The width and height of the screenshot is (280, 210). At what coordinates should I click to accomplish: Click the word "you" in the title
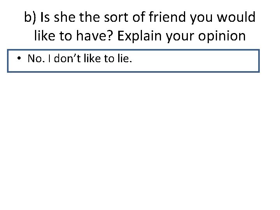tap(201, 18)
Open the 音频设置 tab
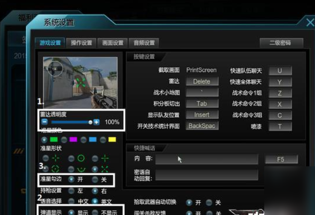 144,43
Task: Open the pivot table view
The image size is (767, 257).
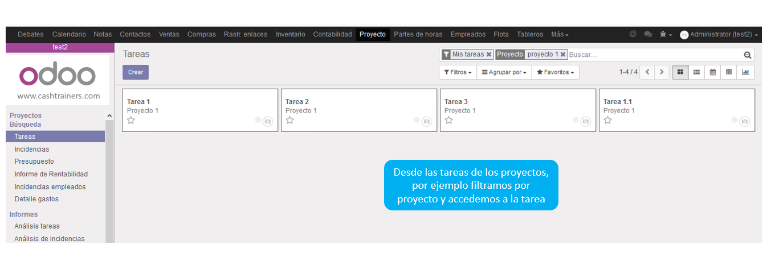Action: 729,72
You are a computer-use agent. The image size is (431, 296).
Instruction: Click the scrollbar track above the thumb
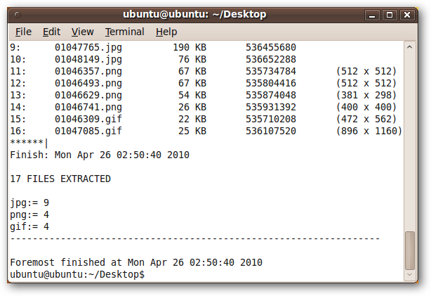pos(409,141)
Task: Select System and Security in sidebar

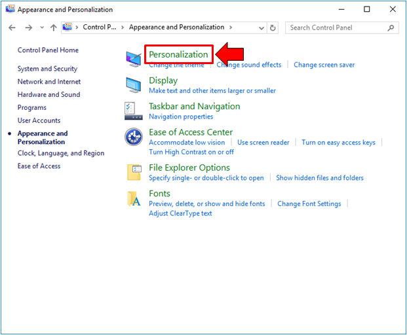Action: (x=47, y=69)
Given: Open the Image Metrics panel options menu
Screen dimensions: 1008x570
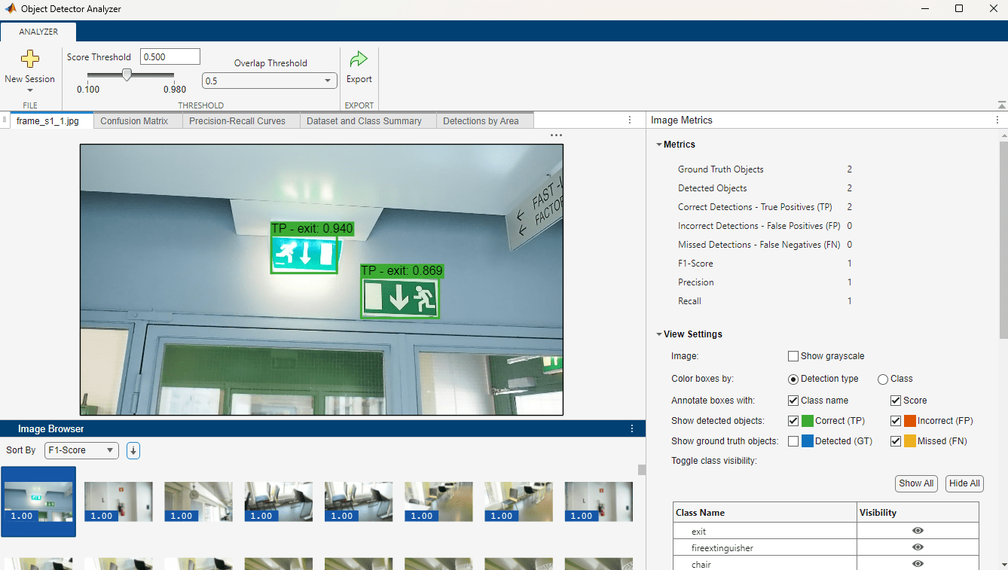Looking at the screenshot, I should tap(996, 120).
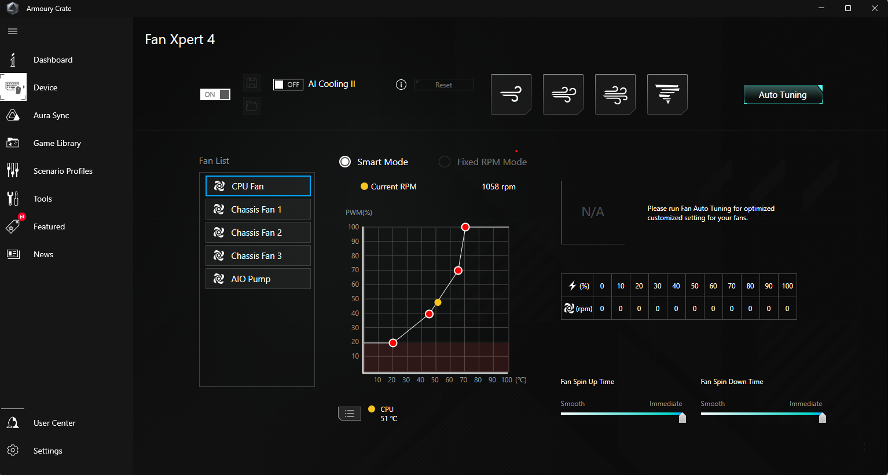
Task: Open Aura Sync from the sidebar
Action: [x=51, y=115]
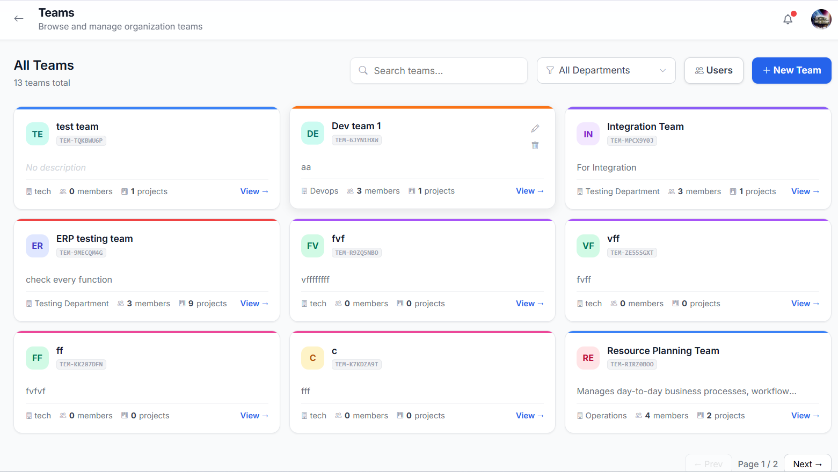This screenshot has height=472, width=838.
Task: Open View link for Integration Team
Action: [x=805, y=191]
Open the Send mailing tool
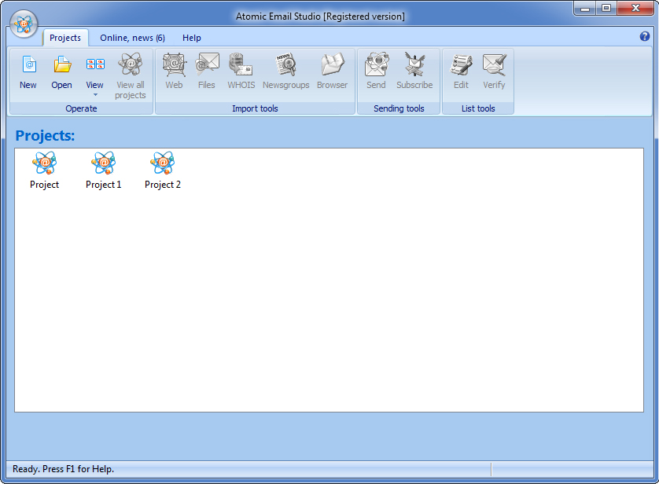 point(376,71)
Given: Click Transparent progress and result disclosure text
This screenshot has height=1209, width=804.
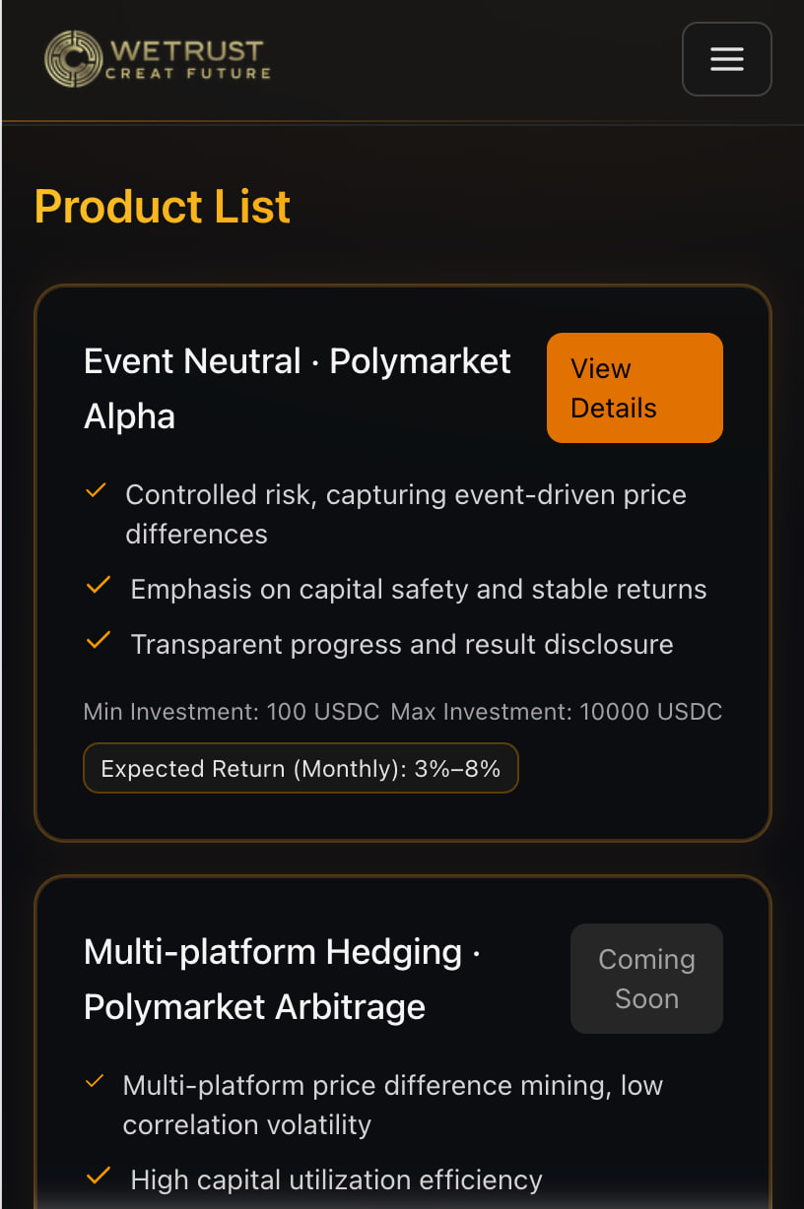Looking at the screenshot, I should [x=402, y=644].
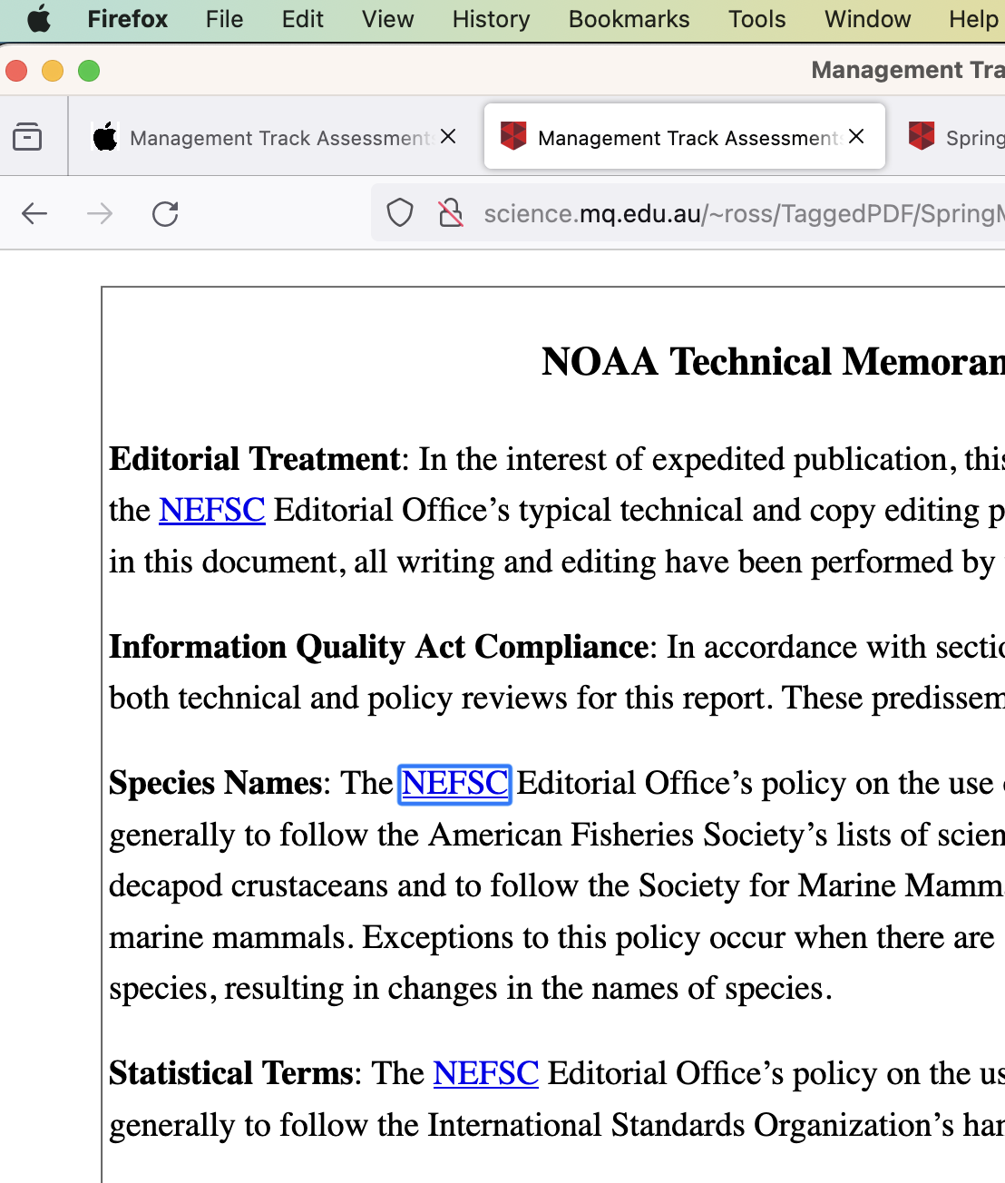Close the first Management Track Assessment tab

448,137
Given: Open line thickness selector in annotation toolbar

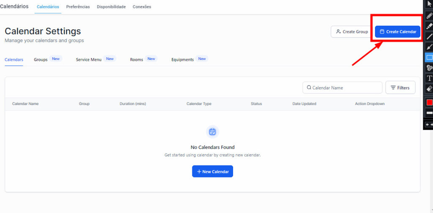Looking at the screenshot, I should pyautogui.click(x=429, y=113).
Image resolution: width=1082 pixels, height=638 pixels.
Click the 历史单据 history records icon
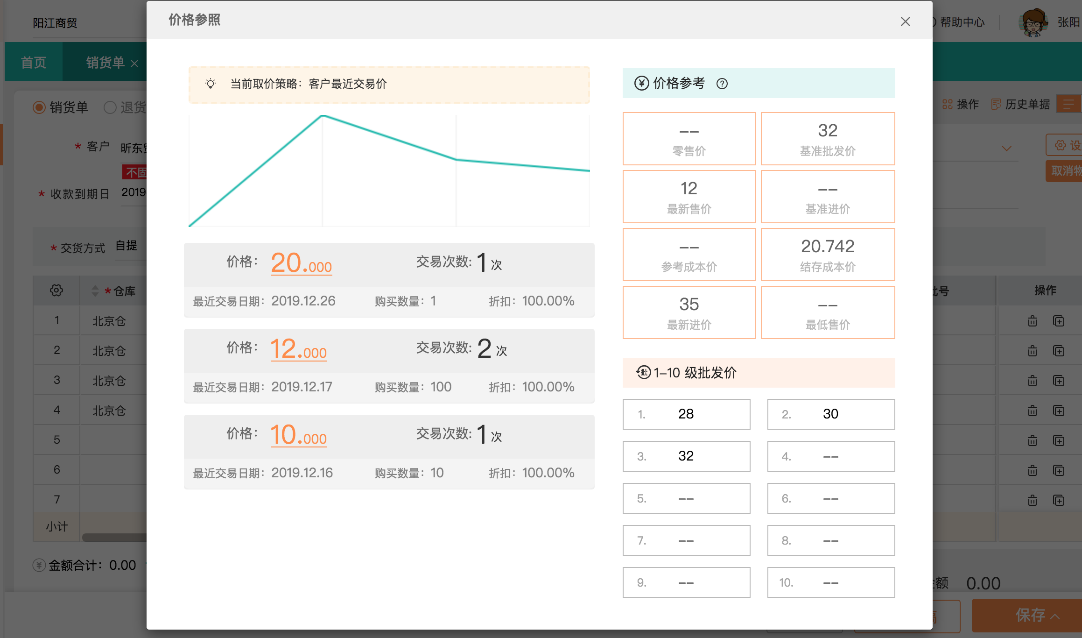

**The task**
Repeat each entry exactly as it appears; skip any picture.

**Output for this exercise**
The width and height of the screenshot is (280, 210). At what coordinates should I click to accomplish: Click the word "you" in the title
tap(201, 18)
Open the 音频设置 tab
 144,43
Task: Open the pivot table view
The image size is (767, 257).
Action: 729,72
You are a computer-use agent. The image size is (431, 296).
Instruction: Click the scrollbar track above the thumb
pos(409,141)
Task: Select System and Security in sidebar

Action: (x=47, y=69)
Given: Open the Image Metrics panel options menu
Screen dimensions: 1008x570
Looking at the screenshot, I should tap(996, 120).
Task: Open Aura Sync from the sidebar
Action: [x=51, y=115]
This screenshot has height=472, width=838.
Task: Open View link for Integration Team
Action: [x=805, y=191]
Open the Send mailing tool
 point(376,71)
Given: Click Transparent progress and result disclosure text
This screenshot has height=1209, width=804.
Looking at the screenshot, I should [x=402, y=644].
Close the first Management Track Assessment tab

448,137
Given: Open line thickness selector in annotation toolbar

Looking at the screenshot, I should pyautogui.click(x=429, y=113).
Image resolution: width=1082 pixels, height=638 pixels.
Click the 历史单据 history records icon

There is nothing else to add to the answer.